Stefan Behnel stefan_ml at behnel.de
Sat Apr 6 15:41:18 EDT 2013


Joshua Landau, 06.04.2013 12:27:
> On 5 April 2013 03:29, John Ladasky wrote:
>> I'm revisiting a project that I haven't touched in over a year.  It was
>> written in Python 2.6, and executed on 32-bit Ubuntu 10.10.  I experienced
>> a 20% performance increase when I used Psyco, because I had a
>> computationally-intensive routine which occupied most of my CPU cycles, and
>> always received the same data type.  (Multiprocessing also helped, and I
>> was using that too.)
>>
>> I have now migrated to a 64-bit Ubuntu 12.10.1, and Python 3.3.  I would
>> rather not revert to my older configuration.  That being said, it would
>> appear from my initial reading that 1) Psyco is considered obsolete and is
>> no longer maintained, 2) Psyco is being superseded by PyPy, 3) PyPy doesn't
>> support Python 3.x, or 64-bit optimizations.
>>
>> Do I understand all that correctly?
>>
>> I guess I can live with the 20% slower execution, but sometimes my code
>> would run for three solid days...
> 
> If you're not willing to go far, I've heard really, really good things
> about Numba.
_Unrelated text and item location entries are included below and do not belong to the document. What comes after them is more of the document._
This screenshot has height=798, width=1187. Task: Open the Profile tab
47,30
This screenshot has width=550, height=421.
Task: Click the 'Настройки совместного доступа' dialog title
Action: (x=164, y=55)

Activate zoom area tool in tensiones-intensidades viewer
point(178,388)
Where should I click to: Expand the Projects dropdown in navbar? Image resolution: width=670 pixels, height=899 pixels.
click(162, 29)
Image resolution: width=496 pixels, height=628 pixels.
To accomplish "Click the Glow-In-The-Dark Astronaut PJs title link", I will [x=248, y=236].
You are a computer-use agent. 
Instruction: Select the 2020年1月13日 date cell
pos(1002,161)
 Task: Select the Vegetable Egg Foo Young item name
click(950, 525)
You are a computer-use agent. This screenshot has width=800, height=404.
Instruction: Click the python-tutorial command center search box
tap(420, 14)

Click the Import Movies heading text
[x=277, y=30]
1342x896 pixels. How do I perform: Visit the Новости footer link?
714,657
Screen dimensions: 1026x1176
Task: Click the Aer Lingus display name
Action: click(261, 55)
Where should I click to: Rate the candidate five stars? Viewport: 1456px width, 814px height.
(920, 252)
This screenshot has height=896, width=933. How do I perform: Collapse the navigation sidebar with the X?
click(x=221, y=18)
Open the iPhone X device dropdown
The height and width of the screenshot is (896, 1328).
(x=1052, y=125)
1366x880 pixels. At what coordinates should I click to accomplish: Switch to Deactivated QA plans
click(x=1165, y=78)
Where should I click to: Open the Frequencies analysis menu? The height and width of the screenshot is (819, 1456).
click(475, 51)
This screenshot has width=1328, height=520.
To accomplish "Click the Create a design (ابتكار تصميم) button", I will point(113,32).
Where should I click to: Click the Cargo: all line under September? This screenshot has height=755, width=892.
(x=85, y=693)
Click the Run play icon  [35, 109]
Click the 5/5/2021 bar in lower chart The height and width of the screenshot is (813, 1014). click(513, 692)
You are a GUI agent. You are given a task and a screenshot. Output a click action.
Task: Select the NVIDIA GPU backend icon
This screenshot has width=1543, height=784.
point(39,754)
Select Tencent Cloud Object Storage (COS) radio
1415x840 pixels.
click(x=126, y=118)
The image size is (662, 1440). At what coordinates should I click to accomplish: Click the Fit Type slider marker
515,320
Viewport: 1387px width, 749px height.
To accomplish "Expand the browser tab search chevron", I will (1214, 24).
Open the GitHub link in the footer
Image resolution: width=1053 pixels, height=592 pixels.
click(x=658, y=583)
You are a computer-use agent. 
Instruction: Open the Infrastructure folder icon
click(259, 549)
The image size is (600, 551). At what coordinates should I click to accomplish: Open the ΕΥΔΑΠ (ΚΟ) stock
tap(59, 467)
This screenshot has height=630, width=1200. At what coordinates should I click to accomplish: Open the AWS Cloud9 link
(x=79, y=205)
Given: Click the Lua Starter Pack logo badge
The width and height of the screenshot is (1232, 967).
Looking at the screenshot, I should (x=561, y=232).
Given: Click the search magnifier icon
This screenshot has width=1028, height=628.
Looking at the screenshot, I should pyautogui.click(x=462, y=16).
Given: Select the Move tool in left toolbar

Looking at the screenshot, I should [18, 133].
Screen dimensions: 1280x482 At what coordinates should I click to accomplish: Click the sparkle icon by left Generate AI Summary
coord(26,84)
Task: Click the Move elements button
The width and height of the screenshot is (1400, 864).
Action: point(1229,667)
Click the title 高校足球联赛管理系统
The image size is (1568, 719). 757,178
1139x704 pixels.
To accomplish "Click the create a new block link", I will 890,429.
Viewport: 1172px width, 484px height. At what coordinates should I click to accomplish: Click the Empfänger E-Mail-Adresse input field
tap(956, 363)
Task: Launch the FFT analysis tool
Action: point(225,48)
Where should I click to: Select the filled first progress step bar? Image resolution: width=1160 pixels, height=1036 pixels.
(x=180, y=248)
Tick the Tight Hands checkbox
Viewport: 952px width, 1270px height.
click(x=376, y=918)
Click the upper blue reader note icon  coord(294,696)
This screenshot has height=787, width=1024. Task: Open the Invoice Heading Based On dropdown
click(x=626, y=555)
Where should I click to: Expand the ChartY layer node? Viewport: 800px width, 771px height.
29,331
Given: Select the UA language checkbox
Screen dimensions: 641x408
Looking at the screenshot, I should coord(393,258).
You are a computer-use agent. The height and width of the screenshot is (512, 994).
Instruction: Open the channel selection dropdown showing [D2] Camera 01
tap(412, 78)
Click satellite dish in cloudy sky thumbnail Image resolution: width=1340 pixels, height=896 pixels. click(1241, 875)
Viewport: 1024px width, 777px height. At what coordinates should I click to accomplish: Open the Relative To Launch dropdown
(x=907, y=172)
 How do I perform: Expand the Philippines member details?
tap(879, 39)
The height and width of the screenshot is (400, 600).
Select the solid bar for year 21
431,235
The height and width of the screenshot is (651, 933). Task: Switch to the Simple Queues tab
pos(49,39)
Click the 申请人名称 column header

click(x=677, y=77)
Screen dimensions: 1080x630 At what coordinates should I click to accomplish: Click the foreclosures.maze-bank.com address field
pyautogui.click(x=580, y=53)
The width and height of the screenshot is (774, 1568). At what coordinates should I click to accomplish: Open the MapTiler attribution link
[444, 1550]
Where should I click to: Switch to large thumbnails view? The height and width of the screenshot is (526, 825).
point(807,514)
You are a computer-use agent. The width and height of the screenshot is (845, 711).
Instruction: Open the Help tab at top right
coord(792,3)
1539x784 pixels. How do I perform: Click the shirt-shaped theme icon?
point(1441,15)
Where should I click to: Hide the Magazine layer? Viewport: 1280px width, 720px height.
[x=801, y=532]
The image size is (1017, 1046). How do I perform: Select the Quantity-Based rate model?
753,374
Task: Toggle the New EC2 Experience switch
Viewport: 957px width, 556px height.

I've not used it, but seriously:
> http://jakevdp.github.io/blog/2012/08/24/numba-vs-cython/.
> 
> Also, PyPy is fine for 64 bit, even if it doesn't gain much from it. So
> going back to 2.7 might give you that 20% back for almost free. It depends
> how complex the code is, though.

I would guess that the main problem is rather that PyPy doesn't support
NumPy (it has its own array implementation, but that's about it). John
already mentioned that most of the heavy lifting in his code is done by NumPy.